**Dataset excerpt:**
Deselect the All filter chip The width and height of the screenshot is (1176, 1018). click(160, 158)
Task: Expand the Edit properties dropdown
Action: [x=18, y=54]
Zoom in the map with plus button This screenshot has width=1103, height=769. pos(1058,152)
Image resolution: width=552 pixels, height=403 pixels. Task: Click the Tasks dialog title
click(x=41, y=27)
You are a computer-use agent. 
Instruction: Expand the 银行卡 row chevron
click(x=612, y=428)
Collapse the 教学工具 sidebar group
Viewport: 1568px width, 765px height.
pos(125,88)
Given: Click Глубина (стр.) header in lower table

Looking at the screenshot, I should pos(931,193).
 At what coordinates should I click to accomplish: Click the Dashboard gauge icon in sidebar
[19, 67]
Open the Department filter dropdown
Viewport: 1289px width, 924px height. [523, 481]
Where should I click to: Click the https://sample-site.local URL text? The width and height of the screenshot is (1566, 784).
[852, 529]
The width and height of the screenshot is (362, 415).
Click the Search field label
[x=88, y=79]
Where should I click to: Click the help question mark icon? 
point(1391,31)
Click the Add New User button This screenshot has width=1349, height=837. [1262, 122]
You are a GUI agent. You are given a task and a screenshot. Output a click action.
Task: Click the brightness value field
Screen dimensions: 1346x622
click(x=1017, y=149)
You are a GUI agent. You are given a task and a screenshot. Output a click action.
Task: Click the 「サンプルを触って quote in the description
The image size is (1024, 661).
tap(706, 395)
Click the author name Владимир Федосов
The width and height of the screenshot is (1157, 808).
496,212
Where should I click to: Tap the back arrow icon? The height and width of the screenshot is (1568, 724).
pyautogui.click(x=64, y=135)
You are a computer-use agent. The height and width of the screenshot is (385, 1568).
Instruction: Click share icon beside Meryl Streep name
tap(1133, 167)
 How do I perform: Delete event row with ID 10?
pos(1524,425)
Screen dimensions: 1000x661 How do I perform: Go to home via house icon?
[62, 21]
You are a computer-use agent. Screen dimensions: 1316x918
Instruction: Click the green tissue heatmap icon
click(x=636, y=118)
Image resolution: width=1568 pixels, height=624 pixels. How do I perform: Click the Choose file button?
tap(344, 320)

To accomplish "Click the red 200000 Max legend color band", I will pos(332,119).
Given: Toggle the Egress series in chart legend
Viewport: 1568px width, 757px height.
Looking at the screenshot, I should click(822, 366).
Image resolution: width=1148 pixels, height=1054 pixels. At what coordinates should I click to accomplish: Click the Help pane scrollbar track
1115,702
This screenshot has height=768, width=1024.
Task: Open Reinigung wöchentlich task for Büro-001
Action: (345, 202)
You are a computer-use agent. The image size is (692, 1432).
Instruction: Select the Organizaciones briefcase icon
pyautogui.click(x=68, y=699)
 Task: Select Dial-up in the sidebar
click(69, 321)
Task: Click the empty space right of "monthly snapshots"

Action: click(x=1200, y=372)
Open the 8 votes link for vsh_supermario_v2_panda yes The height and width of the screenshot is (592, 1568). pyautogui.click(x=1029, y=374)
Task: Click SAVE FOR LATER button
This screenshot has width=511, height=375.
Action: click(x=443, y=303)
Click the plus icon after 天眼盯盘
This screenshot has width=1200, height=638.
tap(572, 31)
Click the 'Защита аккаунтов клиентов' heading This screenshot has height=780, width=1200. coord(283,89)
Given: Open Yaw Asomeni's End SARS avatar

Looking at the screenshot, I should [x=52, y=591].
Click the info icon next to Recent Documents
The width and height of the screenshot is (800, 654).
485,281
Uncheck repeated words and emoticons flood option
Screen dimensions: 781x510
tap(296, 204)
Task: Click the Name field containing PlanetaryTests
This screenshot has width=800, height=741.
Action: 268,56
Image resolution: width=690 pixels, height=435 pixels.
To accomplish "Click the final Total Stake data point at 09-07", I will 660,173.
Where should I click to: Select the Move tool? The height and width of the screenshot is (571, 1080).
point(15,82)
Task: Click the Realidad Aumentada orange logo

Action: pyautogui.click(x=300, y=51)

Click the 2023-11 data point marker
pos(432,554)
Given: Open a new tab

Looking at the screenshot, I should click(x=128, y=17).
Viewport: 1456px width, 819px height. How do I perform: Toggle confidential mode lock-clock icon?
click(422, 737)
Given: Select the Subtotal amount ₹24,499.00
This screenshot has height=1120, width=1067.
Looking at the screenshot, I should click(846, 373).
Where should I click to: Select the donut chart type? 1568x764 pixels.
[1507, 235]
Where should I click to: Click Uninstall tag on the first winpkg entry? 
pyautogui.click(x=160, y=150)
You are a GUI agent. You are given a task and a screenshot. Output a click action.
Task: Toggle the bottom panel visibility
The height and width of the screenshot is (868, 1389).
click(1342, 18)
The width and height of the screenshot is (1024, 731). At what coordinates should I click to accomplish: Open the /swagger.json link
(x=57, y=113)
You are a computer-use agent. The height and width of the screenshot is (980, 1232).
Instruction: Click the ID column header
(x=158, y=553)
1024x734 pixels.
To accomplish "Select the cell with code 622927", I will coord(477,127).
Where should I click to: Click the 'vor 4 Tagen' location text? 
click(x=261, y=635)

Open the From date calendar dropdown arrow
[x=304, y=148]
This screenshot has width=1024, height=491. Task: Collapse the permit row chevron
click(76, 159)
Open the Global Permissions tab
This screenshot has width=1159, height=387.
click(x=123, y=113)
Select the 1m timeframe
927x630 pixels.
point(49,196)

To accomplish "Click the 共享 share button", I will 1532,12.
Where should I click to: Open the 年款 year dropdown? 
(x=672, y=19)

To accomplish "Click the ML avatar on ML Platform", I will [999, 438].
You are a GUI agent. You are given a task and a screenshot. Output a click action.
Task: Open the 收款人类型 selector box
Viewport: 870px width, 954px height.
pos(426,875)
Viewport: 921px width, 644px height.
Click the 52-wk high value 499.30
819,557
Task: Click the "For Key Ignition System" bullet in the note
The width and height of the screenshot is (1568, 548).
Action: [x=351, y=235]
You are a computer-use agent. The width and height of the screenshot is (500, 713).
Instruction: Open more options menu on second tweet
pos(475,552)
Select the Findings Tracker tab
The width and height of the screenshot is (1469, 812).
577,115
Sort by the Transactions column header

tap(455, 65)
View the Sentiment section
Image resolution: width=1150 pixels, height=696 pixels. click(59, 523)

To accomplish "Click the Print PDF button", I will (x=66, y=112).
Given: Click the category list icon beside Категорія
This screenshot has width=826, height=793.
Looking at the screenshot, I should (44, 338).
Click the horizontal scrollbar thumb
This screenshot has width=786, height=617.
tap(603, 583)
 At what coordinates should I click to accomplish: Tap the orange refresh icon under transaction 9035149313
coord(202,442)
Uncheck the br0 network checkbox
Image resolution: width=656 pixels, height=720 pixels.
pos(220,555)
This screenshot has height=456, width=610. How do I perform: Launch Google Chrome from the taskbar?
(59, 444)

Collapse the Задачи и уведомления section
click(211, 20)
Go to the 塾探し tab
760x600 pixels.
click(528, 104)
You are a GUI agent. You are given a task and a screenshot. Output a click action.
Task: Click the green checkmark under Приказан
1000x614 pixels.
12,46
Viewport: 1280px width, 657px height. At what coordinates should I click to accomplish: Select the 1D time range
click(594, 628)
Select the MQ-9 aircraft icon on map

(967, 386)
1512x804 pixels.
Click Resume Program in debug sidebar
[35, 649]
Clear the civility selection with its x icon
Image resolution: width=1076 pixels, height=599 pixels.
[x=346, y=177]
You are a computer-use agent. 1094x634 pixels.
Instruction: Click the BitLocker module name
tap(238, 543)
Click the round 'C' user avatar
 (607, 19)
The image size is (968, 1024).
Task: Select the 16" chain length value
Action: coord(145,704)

**GIVEN REQUEST:** Can you reproduce the material above verbatim, every line in its original order?

**REPLY TO THE EXERCISE:**
Deselect the All filter chip The width and height of the screenshot is (1176, 1018). click(160, 158)
Task: Expand the Edit properties dropdown
Action: [x=18, y=54]
Zoom in the map with plus button This screenshot has width=1103, height=769. pos(1058,152)
Image resolution: width=552 pixels, height=403 pixels. Task: Click the Tasks dialog title
click(x=41, y=27)
You are a computer-use agent. 
Instruction: Expand the 银行卡 row chevron
click(x=612, y=428)
Collapse the 教学工具 sidebar group
Viewport: 1568px width, 765px height.
pos(125,88)
Given: Click Глубина (стр.) header in lower table

Looking at the screenshot, I should pos(931,193).
 At what coordinates should I click to accomplish: Click the Dashboard gauge icon in sidebar
[19, 67]
Open the Department filter dropdown
Viewport: 1289px width, 924px height. [523, 481]
Where should I click to: Click the https://sample-site.local URL text? The width and height of the screenshot is (1566, 784).
[852, 529]
The width and height of the screenshot is (362, 415).
Click the Search field label
[x=88, y=79]
Where should I click to: Click the help question mark icon? 
point(1391,31)
Click the Add New User button This screenshot has width=1349, height=837. [1262, 122]
You are a GUI agent. You are given a task and a screenshot. Output a click action.
Task: Click the brightness value field
Screen dimensions: 1346x622
click(x=1017, y=149)
You are a GUI agent. You are given a task and a screenshot. Output a click action.
Task: Click the 「サンプルを触って quote in the description
The image size is (1024, 661).
tap(706, 395)
Click the author name Владимир Федосов
The width and height of the screenshot is (1157, 808).
496,212
Where should I click to: Tap the back arrow icon? The height and width of the screenshot is (1568, 724).
pyautogui.click(x=64, y=135)
You are a computer-use agent. The height and width of the screenshot is (385, 1568).
Instruction: Click share icon beside Meryl Streep name
tap(1133, 167)
 How do I perform: Delete event row with ID 10?
pos(1524,425)
Screen dimensions: 1000x661 How do I perform: Go to home via house icon?
[62, 21]
You are a computer-use agent. Screen dimensions: 1316x918
Instruction: Click the green tissue heatmap icon
click(x=636, y=118)
Image resolution: width=1568 pixels, height=624 pixels. How do I perform: Click the Choose file button?
tap(344, 320)

To accomplish "Click the red 200000 Max legend color band", I will pos(332,119).
Given: Toggle the Egress series in chart legend
Viewport: 1568px width, 757px height.
Looking at the screenshot, I should click(822, 366).
Image resolution: width=1148 pixels, height=1054 pixels. At what coordinates should I click to accomplish: Click the Help pane scrollbar track
1115,702
This screenshot has height=768, width=1024.
Task: Open Reinigung wöchentlich task for Büro-001
Action: (345, 202)
You are a computer-use agent. The image size is (692, 1432).
Instruction: Select the Organizaciones briefcase icon
pyautogui.click(x=68, y=699)
 Task: Select Dial-up in the sidebar
click(69, 321)
Task: Click the empty space right of "monthly snapshots"

Action: click(x=1200, y=372)
Open the 8 votes link for vsh_supermario_v2_panda yes The height and width of the screenshot is (592, 1568). pyautogui.click(x=1029, y=374)
Task: Click SAVE FOR LATER button
This screenshot has width=511, height=375.
Action: click(x=443, y=303)
Click the plus icon after 天眼盯盘
This screenshot has width=1200, height=638.
tap(572, 31)
Click the 'Защита аккаунтов клиентов' heading This screenshot has height=780, width=1200. coord(283,89)
Given: Open Yaw Asomeni's End SARS avatar

Looking at the screenshot, I should [x=52, y=591].
Click the info icon next to Recent Documents
The width and height of the screenshot is (800, 654).
485,281
Uncheck repeated words and emoticons flood option
Screen dimensions: 781x510
tap(296, 204)
Task: Click the Name field containing PlanetaryTests
This screenshot has width=800, height=741.
Action: 268,56
Image resolution: width=690 pixels, height=435 pixels.
To accomplish "Click the final Total Stake data point at 09-07", I will 660,173.
Where should I click to: Select the Move tool? The height and width of the screenshot is (571, 1080).
point(15,82)
Task: Click the Realidad Aumentada orange logo

Action: pyautogui.click(x=300, y=51)

Click the 2023-11 data point marker
pos(432,554)
Given: Open a new tab

Looking at the screenshot, I should click(x=128, y=17).
Viewport: 1456px width, 819px height. How do I perform: Toggle confidential mode lock-clock icon?
click(422, 737)
Given: Select the Subtotal amount ₹24,499.00
This screenshot has height=1120, width=1067.
Looking at the screenshot, I should click(846, 373).
Where should I click to: Select the donut chart type? 1568x764 pixels.
[1507, 235]
Where should I click to: Click Uninstall tag on the first winpkg entry? 
pyautogui.click(x=160, y=150)
You are a GUI agent. You are given a task and a screenshot. Output a click action.
Task: Toggle the bottom panel visibility
The height and width of the screenshot is (868, 1389).
click(1342, 18)
The width and height of the screenshot is (1024, 731). At what coordinates should I click to accomplish: Open the /swagger.json link
(x=57, y=113)
You are a computer-use agent. The height and width of the screenshot is (980, 1232).
Instruction: Click the ID column header
(x=158, y=553)
1024x734 pixels.
To accomplish "Select the cell with code 622927", I will coord(477,127).
Where should I click to: Click the 'vor 4 Tagen' location text? 
click(x=261, y=635)

Open the From date calendar dropdown arrow
[x=304, y=148]
This screenshot has width=1024, height=491. Task: Collapse the permit row chevron
click(76, 159)
Open the Global Permissions tab
This screenshot has width=1159, height=387.
click(x=123, y=113)
Select the 1m timeframe
927x630 pixels.
point(49,196)

To accomplish "Click the 共享 share button", I will 1532,12.
Where should I click to: Open the 年款 year dropdown? 
(x=672, y=19)

To accomplish "Click the ML avatar on ML Platform", I will [999, 438].
You are a GUI agent. You are given a task and a screenshot. Output a click action.
Task: Open the 收款人类型 selector box
Viewport: 870px width, 954px height.
pos(426,875)
Viewport: 921px width, 644px height.
Click the 52-wk high value 499.30
819,557
Task: Click the "For Key Ignition System" bullet in the note
The width and height of the screenshot is (1568, 548).
Action: [x=351, y=235]
You are a computer-use agent. The width and height of the screenshot is (500, 713).
Instruction: Open more options menu on second tweet
pos(475,552)
Select the Findings Tracker tab
The width and height of the screenshot is (1469, 812).
577,115
Sort by the Transactions column header

tap(455, 65)
View the Sentiment section
Image resolution: width=1150 pixels, height=696 pixels. click(59, 523)

To accomplish "Click the Print PDF button", I will (x=66, y=112).
Given: Click the category list icon beside Категорія
This screenshot has width=826, height=793.
Looking at the screenshot, I should (44, 338).
Click the horizontal scrollbar thumb
This screenshot has width=786, height=617.
tap(603, 583)
 At what coordinates should I click to accomplish: Tap the orange refresh icon under transaction 9035149313
coord(202,442)
Uncheck the br0 network checkbox
Image resolution: width=656 pixels, height=720 pixels.
pos(220,555)
This screenshot has height=456, width=610. How do I perform: Launch Google Chrome from the taskbar?
(59, 444)

Collapse the Задачи и уведомления section
click(211, 20)
Go to the 塾探し tab
760x600 pixels.
click(528, 104)
You are a GUI agent. You are given a task and a screenshot. Output a click action.
Task: Click the green checkmark under Приказан
1000x614 pixels.
12,46
Viewport: 1280px width, 657px height. At what coordinates should I click to accomplish: Select the 1D time range
click(594, 628)
Select the MQ-9 aircraft icon on map

(967, 386)
1512x804 pixels.
Click Resume Program in debug sidebar
[35, 649]
Clear the civility selection with its x icon
Image resolution: width=1076 pixels, height=599 pixels.
[x=346, y=177]
You are a computer-use agent. 1094x634 pixels.
Instruction: Click the BitLocker module name
tap(238, 543)
Click the round 'C' user avatar
 (607, 19)
The image size is (968, 1024).
Task: Select the 16" chain length value
Action: coord(145,704)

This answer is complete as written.